◆ **WHAT TO PRODUCE**
Quote, word for word, every line starting at the line that contains "Where should I click to: Open the Apple" and ending with the last line of the records; include both of these lines and no others.

(Stored data)
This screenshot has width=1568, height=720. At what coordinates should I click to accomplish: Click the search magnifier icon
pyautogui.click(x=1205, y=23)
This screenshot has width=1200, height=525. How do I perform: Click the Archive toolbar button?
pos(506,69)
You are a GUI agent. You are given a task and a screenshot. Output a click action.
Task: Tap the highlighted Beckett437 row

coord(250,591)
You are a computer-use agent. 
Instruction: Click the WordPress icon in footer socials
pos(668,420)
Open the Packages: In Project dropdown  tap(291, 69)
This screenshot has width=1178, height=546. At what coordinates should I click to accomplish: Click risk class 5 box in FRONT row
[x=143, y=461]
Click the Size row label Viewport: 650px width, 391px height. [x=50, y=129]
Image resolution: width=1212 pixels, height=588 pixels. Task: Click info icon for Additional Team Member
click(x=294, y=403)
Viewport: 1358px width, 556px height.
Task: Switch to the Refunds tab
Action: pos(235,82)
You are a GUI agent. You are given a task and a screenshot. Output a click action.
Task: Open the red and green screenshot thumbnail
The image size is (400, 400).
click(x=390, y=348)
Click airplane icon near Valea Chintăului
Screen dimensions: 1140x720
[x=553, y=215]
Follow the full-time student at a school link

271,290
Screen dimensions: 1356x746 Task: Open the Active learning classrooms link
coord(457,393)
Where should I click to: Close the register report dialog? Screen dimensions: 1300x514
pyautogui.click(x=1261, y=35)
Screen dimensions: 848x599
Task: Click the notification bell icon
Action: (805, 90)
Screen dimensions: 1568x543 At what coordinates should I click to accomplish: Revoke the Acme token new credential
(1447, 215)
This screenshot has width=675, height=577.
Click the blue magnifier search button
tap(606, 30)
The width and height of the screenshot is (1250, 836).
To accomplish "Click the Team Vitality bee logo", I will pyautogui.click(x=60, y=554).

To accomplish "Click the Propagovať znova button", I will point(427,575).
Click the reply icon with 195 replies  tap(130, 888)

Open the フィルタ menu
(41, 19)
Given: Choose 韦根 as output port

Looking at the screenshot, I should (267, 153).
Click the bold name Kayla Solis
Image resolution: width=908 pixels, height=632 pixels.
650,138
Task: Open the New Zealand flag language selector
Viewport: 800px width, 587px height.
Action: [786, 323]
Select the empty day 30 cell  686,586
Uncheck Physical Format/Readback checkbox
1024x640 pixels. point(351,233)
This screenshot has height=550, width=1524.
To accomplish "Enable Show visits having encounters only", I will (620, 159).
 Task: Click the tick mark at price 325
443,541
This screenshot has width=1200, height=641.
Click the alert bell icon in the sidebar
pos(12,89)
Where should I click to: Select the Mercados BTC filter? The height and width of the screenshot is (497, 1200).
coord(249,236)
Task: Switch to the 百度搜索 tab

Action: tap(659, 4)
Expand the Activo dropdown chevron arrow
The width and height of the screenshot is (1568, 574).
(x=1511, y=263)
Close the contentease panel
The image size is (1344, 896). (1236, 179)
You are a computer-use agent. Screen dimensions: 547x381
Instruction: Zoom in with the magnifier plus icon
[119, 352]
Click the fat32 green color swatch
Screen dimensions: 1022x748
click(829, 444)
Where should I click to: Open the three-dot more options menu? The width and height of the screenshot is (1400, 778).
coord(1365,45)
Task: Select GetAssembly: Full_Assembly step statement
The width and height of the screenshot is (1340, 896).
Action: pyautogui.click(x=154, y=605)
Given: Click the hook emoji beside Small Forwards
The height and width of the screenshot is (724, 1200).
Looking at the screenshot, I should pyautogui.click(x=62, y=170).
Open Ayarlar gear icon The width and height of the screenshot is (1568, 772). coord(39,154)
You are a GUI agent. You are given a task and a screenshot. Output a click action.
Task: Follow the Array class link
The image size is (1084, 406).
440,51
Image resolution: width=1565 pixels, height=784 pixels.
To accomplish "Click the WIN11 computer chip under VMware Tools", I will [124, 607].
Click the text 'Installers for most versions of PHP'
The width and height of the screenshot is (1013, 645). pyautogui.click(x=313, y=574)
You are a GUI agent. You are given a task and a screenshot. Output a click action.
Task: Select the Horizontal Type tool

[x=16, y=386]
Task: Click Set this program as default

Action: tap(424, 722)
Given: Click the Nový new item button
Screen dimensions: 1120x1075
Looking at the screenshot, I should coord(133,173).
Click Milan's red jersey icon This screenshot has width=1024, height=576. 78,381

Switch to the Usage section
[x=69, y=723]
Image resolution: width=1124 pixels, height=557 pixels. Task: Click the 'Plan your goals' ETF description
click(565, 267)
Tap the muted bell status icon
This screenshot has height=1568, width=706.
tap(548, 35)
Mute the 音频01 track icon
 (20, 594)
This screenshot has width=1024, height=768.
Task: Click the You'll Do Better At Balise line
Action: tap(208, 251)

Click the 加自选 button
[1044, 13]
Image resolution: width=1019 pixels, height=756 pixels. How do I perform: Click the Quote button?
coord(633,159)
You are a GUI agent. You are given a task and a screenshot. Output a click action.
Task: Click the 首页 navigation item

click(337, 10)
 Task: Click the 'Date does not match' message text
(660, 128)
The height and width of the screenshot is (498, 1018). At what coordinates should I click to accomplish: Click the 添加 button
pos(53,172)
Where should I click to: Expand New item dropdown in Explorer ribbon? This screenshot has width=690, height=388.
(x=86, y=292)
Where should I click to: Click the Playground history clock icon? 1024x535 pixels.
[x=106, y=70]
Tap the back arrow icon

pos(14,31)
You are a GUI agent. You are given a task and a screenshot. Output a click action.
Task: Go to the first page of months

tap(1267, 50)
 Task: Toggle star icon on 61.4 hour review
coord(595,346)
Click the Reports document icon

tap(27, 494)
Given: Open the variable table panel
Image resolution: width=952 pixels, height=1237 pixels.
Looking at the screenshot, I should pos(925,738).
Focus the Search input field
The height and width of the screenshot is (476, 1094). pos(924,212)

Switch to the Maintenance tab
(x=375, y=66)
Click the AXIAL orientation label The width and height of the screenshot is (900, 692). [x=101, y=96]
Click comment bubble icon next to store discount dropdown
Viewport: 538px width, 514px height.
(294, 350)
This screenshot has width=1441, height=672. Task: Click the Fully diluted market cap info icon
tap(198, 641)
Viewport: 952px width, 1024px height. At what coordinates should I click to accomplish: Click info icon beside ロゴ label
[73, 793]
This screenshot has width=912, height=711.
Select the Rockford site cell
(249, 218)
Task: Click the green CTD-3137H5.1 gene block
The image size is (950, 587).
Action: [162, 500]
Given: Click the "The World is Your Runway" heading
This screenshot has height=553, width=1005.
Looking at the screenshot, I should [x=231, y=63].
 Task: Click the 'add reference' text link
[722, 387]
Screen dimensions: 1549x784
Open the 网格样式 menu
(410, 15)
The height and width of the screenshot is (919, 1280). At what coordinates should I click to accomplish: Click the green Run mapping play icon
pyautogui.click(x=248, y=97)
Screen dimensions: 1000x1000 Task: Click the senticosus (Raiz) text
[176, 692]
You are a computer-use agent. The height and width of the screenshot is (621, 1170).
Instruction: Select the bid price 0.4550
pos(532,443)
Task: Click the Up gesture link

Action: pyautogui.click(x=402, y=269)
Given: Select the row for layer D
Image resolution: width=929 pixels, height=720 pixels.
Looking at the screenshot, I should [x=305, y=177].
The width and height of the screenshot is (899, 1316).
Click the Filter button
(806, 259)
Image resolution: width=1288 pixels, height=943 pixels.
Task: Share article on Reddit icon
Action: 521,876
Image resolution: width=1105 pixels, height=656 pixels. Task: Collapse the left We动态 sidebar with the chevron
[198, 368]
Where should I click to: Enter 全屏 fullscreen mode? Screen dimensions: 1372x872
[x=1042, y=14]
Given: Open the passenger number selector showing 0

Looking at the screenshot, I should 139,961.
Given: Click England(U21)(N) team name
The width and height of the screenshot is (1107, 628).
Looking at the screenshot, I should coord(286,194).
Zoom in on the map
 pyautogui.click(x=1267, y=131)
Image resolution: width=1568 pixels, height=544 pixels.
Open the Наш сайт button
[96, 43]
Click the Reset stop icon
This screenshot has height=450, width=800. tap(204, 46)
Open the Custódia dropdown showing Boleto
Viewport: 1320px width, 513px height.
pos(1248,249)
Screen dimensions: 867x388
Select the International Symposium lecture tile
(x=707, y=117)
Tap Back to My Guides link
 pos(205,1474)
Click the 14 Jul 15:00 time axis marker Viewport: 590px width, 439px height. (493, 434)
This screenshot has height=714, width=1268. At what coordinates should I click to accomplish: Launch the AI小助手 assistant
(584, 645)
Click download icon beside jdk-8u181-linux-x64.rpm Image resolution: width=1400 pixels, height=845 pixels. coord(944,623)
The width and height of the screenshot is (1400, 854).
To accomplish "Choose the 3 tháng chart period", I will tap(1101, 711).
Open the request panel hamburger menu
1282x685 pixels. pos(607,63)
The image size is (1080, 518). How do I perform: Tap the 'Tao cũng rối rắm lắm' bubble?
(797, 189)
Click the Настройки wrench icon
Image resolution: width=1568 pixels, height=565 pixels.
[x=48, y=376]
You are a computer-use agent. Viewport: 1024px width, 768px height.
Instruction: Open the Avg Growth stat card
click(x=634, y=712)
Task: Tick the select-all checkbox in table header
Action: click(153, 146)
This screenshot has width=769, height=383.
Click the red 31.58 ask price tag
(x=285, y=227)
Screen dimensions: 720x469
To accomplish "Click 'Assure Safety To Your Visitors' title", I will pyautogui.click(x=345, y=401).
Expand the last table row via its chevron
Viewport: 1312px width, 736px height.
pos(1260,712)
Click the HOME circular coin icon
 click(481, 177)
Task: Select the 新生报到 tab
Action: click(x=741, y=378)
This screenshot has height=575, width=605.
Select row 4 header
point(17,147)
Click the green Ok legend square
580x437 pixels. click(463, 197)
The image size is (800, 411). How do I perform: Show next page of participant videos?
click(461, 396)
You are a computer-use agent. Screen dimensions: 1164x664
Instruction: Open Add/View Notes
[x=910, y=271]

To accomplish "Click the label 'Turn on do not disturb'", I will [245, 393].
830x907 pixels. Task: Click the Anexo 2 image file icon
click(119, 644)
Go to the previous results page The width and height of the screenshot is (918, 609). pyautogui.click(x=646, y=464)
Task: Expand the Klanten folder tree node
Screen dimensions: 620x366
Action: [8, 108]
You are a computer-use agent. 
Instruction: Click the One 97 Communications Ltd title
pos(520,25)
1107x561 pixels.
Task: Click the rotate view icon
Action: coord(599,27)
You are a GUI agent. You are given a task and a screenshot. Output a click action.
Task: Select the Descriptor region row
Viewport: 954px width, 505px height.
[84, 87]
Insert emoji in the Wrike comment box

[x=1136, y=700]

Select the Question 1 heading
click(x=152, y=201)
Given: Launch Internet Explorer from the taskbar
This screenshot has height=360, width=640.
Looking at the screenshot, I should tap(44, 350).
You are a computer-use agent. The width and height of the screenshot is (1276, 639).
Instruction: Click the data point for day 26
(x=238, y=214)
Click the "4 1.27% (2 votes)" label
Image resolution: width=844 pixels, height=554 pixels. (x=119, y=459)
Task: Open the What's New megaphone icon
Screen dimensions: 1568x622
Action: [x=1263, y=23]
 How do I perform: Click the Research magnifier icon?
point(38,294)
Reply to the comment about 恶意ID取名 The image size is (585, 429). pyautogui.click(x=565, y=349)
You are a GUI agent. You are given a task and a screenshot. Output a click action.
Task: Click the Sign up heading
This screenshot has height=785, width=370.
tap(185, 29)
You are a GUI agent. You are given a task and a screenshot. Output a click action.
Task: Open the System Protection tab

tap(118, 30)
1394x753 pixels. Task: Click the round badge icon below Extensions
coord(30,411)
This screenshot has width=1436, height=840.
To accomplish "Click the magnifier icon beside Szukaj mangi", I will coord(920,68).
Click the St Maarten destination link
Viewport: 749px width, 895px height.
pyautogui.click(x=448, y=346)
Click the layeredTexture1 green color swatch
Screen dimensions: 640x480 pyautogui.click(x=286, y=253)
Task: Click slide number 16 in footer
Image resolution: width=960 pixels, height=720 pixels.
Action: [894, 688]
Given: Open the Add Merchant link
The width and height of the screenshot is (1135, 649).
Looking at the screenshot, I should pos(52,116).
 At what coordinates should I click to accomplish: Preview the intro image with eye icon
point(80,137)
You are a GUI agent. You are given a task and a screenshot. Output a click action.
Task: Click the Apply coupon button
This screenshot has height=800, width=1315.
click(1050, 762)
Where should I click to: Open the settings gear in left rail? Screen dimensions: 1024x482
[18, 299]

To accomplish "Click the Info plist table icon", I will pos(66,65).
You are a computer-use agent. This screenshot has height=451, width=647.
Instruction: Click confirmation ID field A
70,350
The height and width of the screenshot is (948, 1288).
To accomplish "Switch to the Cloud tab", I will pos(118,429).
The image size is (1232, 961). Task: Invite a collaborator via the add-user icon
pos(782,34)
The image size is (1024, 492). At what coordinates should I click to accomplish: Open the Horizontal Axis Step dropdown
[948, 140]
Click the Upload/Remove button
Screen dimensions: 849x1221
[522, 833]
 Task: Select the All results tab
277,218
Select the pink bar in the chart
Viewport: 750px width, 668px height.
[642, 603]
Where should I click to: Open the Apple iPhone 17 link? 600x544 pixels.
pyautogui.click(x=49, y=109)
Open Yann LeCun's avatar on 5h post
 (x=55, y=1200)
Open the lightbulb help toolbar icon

◆ **RESULT**
Where should I click to: Open the Apple iPhone 17 link? 600x544 pixels.
pyautogui.click(x=49, y=109)
Open Yann LeCun's avatar on 5h post
 (x=55, y=1200)
Open the lightbulb help toolbar icon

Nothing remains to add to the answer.